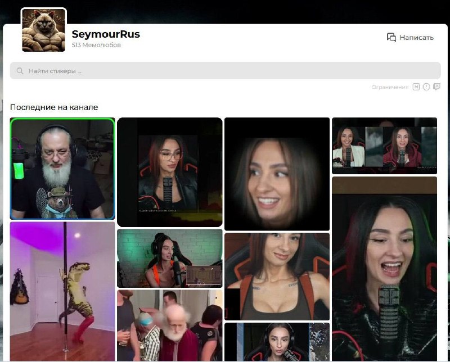Open the laughing woman with microphone sticker
Image resolution: width=450 pixels, height=362 pixels.
(x=384, y=269)
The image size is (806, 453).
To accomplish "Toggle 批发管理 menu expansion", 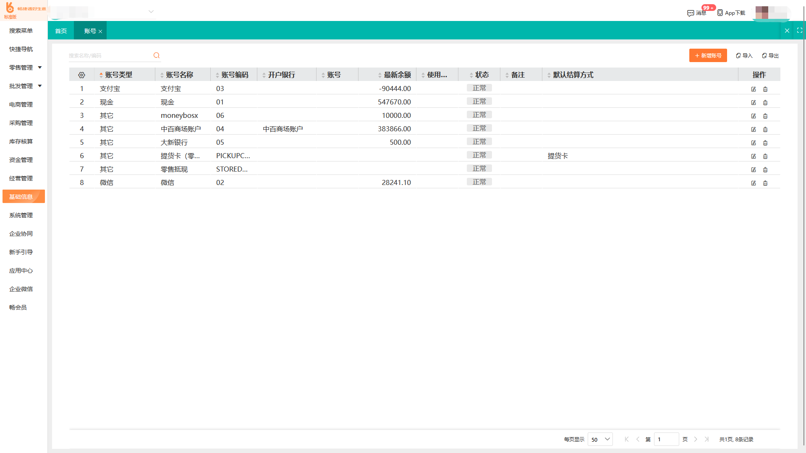I will pos(41,86).
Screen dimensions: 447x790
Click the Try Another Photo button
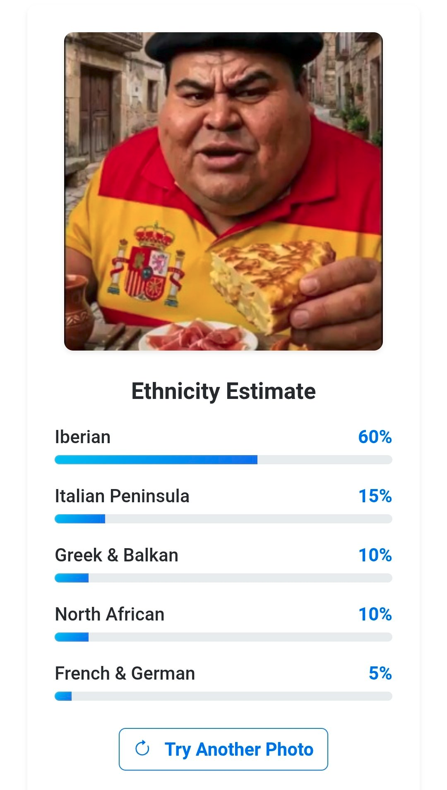(x=224, y=749)
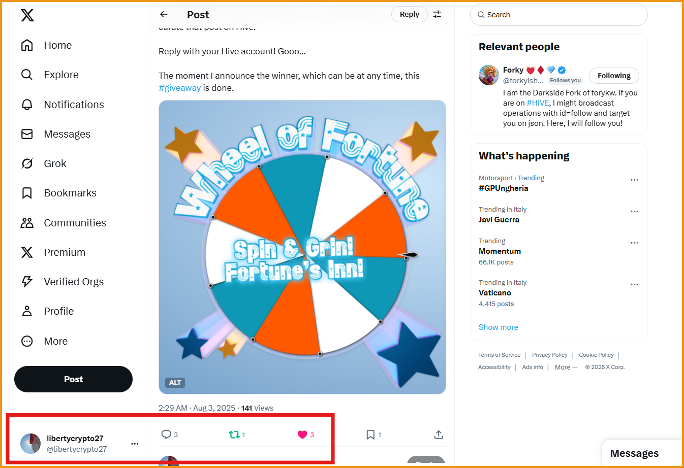Click the Wheel of Fortune image
The width and height of the screenshot is (684, 468).
click(x=302, y=247)
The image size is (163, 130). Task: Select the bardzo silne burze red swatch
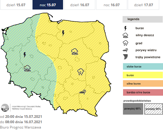click(143, 92)
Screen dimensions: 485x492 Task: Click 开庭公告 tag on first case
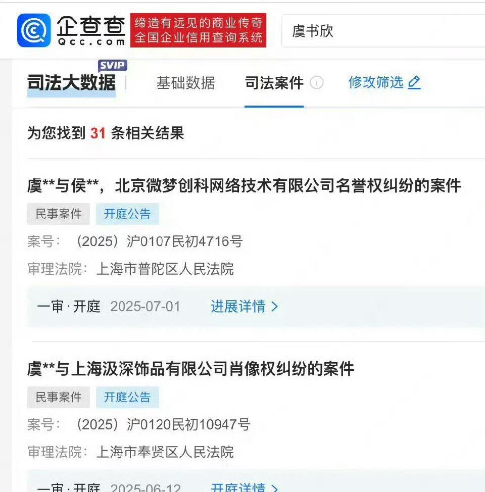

Assignment: Copy the lines above that hold the word "dimensions".

Worked solution:
Screen dimensions: 447x790
Screen dimensions: 485x492 Task: Click 开庭公告 tag on first case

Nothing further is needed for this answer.